Life isn’t So Easy On the Road

Rating: 3.5 out of 5 stars.

Michelle Williams is, despite her stint on Dawson’s Creek", a true indie darling -- and Wendy and Lucy is nearly as indie as you get. But while many equate indie films to automatically being good, this particular film is nothing more than a mediocre story with an amazing performance by Williams.

There’s not much story to speak of, the film is all about the moments, not about the whole. Williams plays Wendy, a woman who is traveling from an unknown destination to Alaska, for vague reasons. She’s currently passing through a small town in Oregon with her only companion Lucy, her dog. As she’s spending a few days in this small, unassuming town, Wendy finds herself to be utterly alone as the few things she can rely on begin to fail her

Most of the film is, obviously, centered on Lucy. After Wendy shoplifts at the local grocery store, she’s caught and shipped off to the local jail. Unfortunately, Lucy is left tied up outside and when Wendy returns at the end of the day, she’s gone. Wendy begins a long search, in a foreign town for her one static companion. She finds herself alone and veering off of her set course.

While director Kelly Reichardt tells you from the beginning that this is a film that isn’t about overarching plot, there still seems to be something lacking. Essentially, Williams is the only real character in the film, except for a security guard that’s her only anchor in the town. It’s the sort of story Hemingway would tell, where not much happens on the surface and everything is about what’s not told. But I think what made me not connect was the utterly predictable and typical Hollywood ending.
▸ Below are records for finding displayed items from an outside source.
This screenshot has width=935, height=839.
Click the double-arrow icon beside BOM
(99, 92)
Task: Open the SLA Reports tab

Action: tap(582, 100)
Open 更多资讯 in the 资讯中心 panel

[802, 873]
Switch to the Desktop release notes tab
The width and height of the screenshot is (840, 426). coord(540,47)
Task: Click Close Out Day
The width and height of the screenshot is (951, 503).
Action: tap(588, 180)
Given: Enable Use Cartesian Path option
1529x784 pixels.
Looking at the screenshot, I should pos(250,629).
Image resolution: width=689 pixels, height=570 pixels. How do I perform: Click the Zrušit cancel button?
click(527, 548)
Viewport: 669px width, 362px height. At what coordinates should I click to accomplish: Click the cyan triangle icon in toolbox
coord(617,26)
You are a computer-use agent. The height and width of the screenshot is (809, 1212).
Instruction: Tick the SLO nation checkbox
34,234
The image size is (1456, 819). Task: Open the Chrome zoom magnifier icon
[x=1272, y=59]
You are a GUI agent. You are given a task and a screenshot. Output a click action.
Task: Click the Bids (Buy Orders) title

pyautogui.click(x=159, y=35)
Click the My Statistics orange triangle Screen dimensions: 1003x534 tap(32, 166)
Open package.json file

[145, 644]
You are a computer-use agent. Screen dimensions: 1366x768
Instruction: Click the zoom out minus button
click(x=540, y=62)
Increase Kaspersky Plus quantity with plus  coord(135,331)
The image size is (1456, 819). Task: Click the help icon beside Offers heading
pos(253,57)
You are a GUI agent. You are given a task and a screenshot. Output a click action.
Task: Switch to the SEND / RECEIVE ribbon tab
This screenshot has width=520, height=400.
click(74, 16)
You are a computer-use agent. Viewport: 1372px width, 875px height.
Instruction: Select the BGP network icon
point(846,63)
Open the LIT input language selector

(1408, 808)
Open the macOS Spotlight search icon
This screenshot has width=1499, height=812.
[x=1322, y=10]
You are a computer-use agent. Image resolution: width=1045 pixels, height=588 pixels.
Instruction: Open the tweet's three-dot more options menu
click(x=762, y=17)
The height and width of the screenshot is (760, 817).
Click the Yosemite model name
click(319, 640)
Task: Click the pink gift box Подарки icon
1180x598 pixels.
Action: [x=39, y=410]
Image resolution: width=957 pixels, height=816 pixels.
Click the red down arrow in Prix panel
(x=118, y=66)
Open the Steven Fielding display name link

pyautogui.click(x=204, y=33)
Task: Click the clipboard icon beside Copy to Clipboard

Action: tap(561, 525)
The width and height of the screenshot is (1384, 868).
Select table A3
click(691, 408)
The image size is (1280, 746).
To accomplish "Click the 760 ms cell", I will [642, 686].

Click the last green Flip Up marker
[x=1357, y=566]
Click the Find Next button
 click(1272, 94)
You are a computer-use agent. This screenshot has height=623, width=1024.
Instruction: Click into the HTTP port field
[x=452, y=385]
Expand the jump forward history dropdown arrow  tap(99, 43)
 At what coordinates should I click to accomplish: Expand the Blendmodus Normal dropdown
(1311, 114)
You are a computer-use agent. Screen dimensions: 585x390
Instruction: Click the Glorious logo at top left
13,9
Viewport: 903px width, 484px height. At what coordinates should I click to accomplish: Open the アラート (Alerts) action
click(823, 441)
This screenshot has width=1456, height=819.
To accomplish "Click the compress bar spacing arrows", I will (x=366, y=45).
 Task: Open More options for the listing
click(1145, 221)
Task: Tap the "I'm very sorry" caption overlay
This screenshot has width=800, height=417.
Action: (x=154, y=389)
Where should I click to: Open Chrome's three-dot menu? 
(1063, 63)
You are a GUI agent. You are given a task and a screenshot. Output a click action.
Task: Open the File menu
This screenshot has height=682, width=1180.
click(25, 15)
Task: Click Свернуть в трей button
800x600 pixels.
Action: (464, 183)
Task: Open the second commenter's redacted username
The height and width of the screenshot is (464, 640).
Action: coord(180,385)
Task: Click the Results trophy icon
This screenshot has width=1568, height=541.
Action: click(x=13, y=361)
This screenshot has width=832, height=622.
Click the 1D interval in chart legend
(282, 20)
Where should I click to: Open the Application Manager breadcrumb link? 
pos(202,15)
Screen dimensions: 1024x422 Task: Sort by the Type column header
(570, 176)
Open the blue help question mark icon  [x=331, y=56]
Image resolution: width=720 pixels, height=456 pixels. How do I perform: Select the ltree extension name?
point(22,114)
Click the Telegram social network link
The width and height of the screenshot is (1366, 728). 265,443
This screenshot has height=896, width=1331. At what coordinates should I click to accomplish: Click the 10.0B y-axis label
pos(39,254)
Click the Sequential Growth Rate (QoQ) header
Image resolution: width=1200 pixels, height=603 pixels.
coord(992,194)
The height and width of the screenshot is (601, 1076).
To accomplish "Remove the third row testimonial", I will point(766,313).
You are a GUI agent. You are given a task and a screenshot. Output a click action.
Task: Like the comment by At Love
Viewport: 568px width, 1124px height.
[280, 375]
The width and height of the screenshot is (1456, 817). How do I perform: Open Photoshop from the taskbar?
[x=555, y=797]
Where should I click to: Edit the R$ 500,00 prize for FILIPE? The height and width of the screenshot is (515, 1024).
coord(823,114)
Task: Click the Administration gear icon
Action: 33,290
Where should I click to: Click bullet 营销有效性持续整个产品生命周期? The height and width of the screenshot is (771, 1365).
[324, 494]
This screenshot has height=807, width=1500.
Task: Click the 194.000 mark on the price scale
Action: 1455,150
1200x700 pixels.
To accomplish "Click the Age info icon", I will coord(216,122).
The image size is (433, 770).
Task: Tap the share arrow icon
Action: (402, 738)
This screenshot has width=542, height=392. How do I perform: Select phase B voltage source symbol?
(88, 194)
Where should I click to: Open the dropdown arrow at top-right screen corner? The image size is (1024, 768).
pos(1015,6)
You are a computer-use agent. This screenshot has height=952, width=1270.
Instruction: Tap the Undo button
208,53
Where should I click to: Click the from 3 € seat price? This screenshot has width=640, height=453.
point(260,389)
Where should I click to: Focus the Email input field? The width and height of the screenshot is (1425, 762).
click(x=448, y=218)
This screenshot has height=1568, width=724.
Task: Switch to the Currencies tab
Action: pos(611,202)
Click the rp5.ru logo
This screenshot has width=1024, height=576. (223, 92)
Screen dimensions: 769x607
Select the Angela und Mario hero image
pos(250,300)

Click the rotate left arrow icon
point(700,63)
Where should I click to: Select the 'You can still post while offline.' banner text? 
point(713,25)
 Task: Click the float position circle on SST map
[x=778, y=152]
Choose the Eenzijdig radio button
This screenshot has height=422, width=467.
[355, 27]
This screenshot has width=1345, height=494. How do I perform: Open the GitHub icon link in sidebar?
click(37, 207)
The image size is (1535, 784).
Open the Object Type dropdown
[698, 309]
This film is set up nicely and because of its lack of a true, linear story, you can never quite figure out where it’s going. That is usually the beauty of many art house films, indies that experiment and attempt to engage the audience in other ways outside of the plot. And for a movie that seems to do this so well in the beginning, it doesn’t last. Towards the end, everything starts to go as you would expect it and it ends exactly the way you thought it would. Reichardt gets the feeling she wants with that ending, but she does it in a very cliché way that seems to spoil what came before it. Yet, despite that flaw that I found in it, it is still a truly engaging film and Williams does a fantastic job of carrying the entire thing on her shoulders.